Please note that nutrition information is an estimate and can vary based on the specific ingredients used. This is based on 36 servings (1 marshmallow per serving).

Frequently Asked Questions

Why are my homemade marshmallows so sticky?

Stickiness usually comes from humidity or not letting them cure long enough. Ensure you toss the cut marshmallows thoroughly in the cornstarch/powdered sugar mixture, and store them in a truly airtight container at room temperature.

Can I make this recipe without corn syrup?

While some recipes use alternatives like honey or agave, I don’t recommend it for this classic recipe. Corn syrup is an invert sugar, which is crucial for preventing the granulated sugar from crystallizing, ensuring a perfectly smooth and chewy texture.

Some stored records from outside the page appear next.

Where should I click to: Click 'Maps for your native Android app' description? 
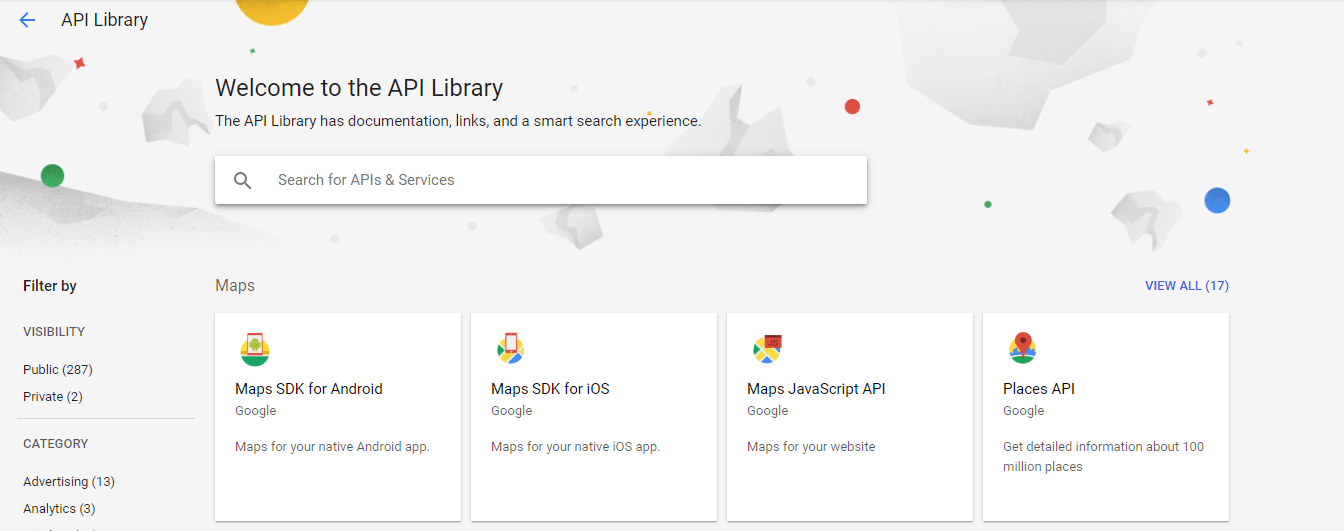click(x=332, y=447)
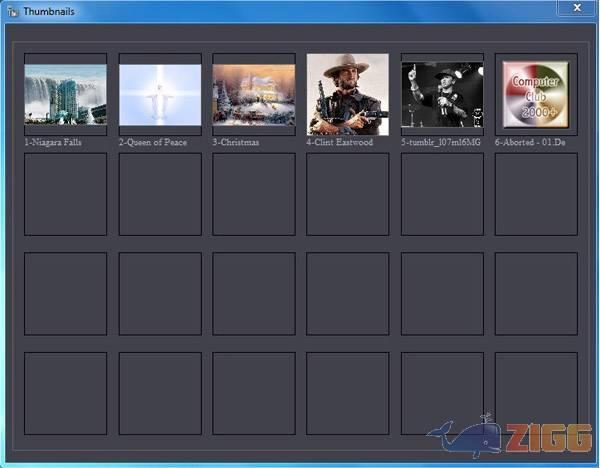The width and height of the screenshot is (600, 468).
Task: Click the empty slot beneath the Christmas thumbnail
Action: 254,194
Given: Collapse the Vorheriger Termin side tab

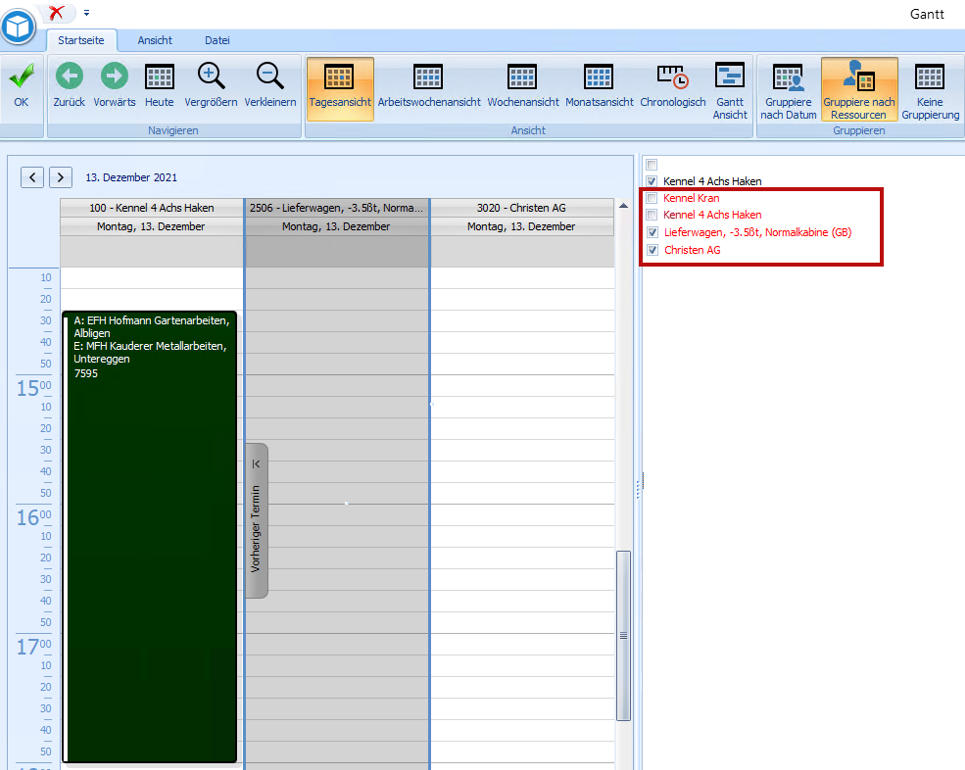Looking at the screenshot, I should click(x=256, y=463).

How do I know when the sugar syrup is ready without a thermometer?

I strongly advise against it, but if you must, you can use the “firm-ball” stage test. Drop a tiny bit of syrup into a bowl of ice water. If it forms a ball that is firm but still pliable, it’s ready. However, a thermometer is far more accurate and reliable.

Can I use a hand mixer for this recipe?

Yes, but be prepared for a workout! You will need to hold the mixer for the full 12-15 minutes, ensuring you keep it moving. It’s more challenging but definitely possible to achieve the same fluffy results with a powerful hand mixer.